++++ Supplied records

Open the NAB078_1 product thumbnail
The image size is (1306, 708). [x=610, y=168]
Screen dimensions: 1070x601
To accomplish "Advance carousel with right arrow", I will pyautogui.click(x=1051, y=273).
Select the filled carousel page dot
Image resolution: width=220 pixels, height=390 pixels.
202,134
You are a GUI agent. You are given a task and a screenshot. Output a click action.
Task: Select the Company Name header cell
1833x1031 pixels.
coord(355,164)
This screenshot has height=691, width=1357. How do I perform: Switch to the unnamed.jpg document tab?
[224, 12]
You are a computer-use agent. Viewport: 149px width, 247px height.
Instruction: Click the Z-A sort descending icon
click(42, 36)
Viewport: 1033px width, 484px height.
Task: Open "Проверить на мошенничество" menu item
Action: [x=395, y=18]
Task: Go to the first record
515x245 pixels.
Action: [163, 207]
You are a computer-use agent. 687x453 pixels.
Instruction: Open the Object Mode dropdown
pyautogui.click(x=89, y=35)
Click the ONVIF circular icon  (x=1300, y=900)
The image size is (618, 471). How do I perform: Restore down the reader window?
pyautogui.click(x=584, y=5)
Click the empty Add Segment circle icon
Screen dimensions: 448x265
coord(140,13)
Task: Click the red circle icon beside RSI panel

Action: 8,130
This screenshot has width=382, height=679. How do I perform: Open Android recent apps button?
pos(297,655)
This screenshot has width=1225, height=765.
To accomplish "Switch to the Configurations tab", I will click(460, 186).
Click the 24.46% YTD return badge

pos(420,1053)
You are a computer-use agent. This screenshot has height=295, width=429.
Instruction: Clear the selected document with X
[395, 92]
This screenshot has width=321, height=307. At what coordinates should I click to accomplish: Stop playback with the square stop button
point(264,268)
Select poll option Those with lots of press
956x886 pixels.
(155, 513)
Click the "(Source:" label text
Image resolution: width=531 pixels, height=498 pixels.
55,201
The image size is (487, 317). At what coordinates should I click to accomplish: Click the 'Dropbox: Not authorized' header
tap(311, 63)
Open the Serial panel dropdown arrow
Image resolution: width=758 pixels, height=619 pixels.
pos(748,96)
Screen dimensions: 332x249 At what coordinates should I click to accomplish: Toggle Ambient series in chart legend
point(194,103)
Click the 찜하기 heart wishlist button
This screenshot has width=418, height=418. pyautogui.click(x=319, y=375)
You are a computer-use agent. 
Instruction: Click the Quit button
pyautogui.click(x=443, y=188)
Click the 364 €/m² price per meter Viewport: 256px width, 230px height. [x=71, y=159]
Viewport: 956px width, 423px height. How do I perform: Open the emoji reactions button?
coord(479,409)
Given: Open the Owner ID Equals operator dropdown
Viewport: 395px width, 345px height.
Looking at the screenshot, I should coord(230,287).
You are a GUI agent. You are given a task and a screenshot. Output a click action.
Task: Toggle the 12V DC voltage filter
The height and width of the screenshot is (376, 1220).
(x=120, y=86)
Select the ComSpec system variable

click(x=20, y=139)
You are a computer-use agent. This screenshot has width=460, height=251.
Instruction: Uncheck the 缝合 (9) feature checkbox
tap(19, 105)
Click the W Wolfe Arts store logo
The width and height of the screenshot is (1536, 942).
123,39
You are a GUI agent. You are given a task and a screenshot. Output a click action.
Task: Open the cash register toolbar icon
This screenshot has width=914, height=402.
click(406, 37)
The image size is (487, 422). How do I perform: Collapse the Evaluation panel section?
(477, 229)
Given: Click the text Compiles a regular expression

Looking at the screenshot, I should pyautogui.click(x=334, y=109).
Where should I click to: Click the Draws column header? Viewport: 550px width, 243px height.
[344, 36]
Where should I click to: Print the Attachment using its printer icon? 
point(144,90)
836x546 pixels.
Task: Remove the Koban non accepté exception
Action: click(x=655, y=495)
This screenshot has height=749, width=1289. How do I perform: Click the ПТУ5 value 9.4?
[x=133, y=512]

++++++++

What you have to do:
Copy the listing line for line, starting at the line containing "Where should I click to: Print" and ending with the final line of the listing.

The completed task:
Where should I click to: Print the Attachment using its printer icon? 
point(144,90)
836x546 pixels.
Task: Remove the Koban non accepté exception
Action: click(x=655, y=495)
This screenshot has height=749, width=1289. How do I perform: Click the ПТУ5 value 9.4?
[x=133, y=512]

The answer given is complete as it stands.